そして、立会人(全くの第三者で、それまで面識もなかったお二人です)も署名、捺印してくれ、公正証書遺言は完成しました。
ちなみに事前に公証人の方から言われていたので 公正証書遺言の立会人のお二人には5000円のお礼が入った封筒を用意しておき、差し上げました。
最強の公文書「公正証書」で家族みんなの安泰な未来を創る
公正証書登録した書類は公証役場で保管され、こちらには写しが渡されるとのことで コピーをもらいました。公証人の方によると「この写しを持っていけば金融機関でも裁判でも簡単に通る」そうです。

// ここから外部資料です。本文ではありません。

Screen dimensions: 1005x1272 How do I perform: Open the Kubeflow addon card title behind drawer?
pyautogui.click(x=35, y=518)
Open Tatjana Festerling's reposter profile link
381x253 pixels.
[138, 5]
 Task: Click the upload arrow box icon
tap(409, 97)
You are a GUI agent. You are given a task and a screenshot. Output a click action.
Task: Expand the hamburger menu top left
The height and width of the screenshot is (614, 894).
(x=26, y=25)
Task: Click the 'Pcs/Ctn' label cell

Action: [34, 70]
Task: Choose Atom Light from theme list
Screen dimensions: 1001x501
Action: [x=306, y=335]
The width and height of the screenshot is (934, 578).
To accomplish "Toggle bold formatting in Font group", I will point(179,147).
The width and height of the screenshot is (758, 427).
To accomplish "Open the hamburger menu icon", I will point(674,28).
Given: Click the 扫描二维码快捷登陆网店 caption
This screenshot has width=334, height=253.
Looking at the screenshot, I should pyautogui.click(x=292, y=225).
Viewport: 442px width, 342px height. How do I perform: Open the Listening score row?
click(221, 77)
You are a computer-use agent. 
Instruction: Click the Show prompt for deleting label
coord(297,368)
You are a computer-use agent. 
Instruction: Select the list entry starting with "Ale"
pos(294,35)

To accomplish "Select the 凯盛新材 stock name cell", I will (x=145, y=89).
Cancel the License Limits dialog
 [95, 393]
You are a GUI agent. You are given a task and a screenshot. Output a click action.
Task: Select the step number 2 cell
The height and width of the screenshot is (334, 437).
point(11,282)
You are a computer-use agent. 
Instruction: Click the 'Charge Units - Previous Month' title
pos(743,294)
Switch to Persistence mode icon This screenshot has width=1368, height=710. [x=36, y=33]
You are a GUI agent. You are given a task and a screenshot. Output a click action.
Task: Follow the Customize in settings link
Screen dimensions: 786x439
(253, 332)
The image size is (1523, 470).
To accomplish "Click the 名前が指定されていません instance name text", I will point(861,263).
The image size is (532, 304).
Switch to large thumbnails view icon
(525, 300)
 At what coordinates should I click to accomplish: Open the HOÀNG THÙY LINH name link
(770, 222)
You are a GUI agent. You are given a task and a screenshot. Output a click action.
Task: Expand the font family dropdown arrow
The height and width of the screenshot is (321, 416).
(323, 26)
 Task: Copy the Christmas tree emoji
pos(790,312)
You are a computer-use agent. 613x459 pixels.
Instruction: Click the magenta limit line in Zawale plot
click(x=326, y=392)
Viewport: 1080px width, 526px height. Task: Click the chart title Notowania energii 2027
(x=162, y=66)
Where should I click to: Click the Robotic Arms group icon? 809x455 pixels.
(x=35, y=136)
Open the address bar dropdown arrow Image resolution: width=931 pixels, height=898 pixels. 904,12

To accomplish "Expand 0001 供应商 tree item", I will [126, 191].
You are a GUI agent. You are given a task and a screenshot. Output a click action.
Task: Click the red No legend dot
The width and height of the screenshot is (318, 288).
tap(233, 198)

公正証書は公文書扱いであり効力としては最も強いものなのだということです。

そして万一に備え、義妹にその写しの保管場所も教えておきました。それなりに費用も時間もかかる公正証書遺言ですが、だからこそ早めに用意しておくことが肝心なのだと思います。
私が55歳の時に建てた今の家はまだ30年は持つでしょうが、その頃にはもう私はこの世にいないかもしれません。しかし女性は80歳以上生きることが多いので 妻と義妹は生きているでしょうし、その二人の生活を確実に支えることが公正証書遺言によってでき、これで私も、いつでも安心して死ねるというものです。
ちなみに私は無神論者で死後は墓に入れるのではなく散骨を希望しているのですが、さすがにそこまでは公正証書遺言には書けませんでしたので、エンディングノートにこの希望を文書化して残しておくことにしました。
【子供のいない夫婦】妻が兄弟姉妹に対抗できるよう「遺言書」で準備
会社経営者の男性(榎田さん)は、専業主婦の妻と高齢の母の3人で穏やかに暮らしています。しかし、自身も年齢を重ねるうち、相続の問題が気がかりになってきました。理由は、手の付けられないわがままな妹の存在です。自分亡きあと、妻が大変な思いをするのではないかと心配しています。
榎田さん夫婦は子どもがいません。そのため、高齢の母親が亡くなれば、榎田さんの相続人は妻と妹のふたりです。妹の性格上、必ず財産の請求をしてくるはずなので、妻が妹に対抗できるよう「自分の全財産を妻に」という遺言書を残したいと考えています。そこで、次のような遺言書を作成しました。
遺 言 書
遺言者 榎田正夫は下記のとおり遺言する。
第1条 遺言者は、遺言者の有する下記の不動産のほか預貯金を含む全財産を、遺言者の妻・真理子に相続させる。
【土地】
所在 東京都〇〇区〇〇一丁目
地番 〇〇番〇〇
地目 宅地
地積 〇〇㎡
【建物】
所在 東京都〇〇区〇〇一丁目
家屋番号 〇〇番〇〇
種類 居宅
構造 木造スレート葺2階建
床面積 1階 〇〇㎡
2階 〇〇㎡
第2条 遺言者は、本遺言の執行者として、妻・真理子を指定する。
2 遺言執行者は、不動産の名義変更等、本遺言を執行するために必要な一切の権限を有する。
3 遺言執行者が任務遂行に関して必要と認めたときは、第三者にその任務を行わせることができる。
付言事項
妻・真理子には、私の両親や姪に至るまで面倒を見てもらい、心から感謝している
令和〇〇年〇月〇日
〇〇市〇〇町〇〇
遺言者 榎田正夫
【対策と注意点】子どもがいない夫婦の場合、親あるいは兄弟姉妹も相続人になる点に注意。自分が築いた財産でも、遺言がないと配偶者に全部相続させられない。
子どものいない夫婦の場合、遺言があれば兄弟姉妹と話し合うことなく相続の手続きが行えます。兄弟姉妹には遺留分の請求権がないため、感情的なもめごとに発展しにくいといえるでしょう。また、もし共有の不動産がある場合は、早い段階で解消しておいた方が安心です。